Sunday, November 02, 2008

Well, since you asked

Anonymous asks, "Do you prefer to live in Kentucky where it doesn't matter how you vote or Ohio where everyone is telling you how to vote?"

This is, of course, a very timely and important topic here in The Biggest And Most Important Swing State In The History Of Elections, where polls have the main two candidates in a statistical dead heat (or at least they did last time I looked at the front page of the paper).

The advertising blitz is just astounding. I have honestly never seen anything like it, and it's not like this is the first election I've seen in the state. I haven't even gotten the worst of it, since I hardly ever listen to commercial radio or watch anything other than the Discovery Channel. But when Jason's mother was visiting we watched some daytime television and the nightly news, and my god, the volume of advertisements was incredible.
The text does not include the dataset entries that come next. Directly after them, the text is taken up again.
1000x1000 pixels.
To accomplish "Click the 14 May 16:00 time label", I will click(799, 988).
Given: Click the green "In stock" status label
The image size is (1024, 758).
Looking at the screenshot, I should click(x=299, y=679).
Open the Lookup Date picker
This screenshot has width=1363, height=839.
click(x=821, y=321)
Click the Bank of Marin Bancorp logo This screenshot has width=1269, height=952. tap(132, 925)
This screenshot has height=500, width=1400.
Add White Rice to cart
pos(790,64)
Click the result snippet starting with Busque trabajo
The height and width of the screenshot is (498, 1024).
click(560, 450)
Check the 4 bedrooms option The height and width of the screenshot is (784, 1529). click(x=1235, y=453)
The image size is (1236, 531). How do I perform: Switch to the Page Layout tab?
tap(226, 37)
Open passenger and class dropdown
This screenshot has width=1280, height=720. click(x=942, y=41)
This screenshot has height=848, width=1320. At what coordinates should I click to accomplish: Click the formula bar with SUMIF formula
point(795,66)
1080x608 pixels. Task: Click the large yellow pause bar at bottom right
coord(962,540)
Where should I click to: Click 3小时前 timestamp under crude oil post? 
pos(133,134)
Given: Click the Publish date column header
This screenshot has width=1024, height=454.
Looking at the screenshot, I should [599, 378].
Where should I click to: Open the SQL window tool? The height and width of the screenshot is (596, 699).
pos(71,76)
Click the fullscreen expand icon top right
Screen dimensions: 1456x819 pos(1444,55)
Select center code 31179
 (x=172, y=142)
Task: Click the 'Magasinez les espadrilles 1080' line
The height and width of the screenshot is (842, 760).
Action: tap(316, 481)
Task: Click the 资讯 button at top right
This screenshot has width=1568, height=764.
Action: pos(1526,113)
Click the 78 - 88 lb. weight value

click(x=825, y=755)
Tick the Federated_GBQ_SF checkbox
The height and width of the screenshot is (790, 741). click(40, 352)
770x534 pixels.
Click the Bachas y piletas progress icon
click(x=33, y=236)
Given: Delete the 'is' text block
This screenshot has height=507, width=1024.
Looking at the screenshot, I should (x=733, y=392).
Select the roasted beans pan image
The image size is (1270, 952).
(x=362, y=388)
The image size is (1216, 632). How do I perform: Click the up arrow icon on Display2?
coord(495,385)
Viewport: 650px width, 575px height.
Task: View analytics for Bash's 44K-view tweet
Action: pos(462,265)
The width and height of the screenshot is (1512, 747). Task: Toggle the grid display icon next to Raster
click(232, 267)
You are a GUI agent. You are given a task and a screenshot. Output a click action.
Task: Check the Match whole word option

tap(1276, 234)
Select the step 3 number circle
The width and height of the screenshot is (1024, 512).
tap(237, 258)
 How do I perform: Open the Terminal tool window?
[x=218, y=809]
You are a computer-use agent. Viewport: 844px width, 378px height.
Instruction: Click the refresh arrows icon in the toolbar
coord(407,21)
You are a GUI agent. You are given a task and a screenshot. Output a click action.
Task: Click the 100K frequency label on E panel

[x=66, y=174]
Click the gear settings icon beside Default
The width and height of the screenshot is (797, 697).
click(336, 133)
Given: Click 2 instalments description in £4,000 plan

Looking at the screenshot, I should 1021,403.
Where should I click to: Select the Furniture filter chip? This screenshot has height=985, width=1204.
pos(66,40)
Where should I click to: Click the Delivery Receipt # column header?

Not just for the presidential election, of course - there were probably more ads for and against ballot issues than there were for actual candidates. I swear I can recite the ads against the casino by heart, and that was after only a week of exposure.

Every day there's a whole mess of political ads in the mailbox, and the phone calls and door-to-door visits are getting ludicrously common. I swear, the Obama campaign has so much money to spend on ads that I wouldn't be too surprised to see a stack of 50s in my mailbox tomorrow with a "Vote for Change" sticker on the band. My favorite has to be the poor Democratic canvasser who was going around on Halloween night. By the time she got to our house, it was so dark she had a hard time seeing her clipboard, so I took pity on her and gave her one of the glowsticks from our goodie bags so she could see what she was doing. Shame I couldn't answer her questions about who Jason voted for ... he was so undecided about the presidential race that I think he flipped a coin before sealing the envelope on his absentee ballot.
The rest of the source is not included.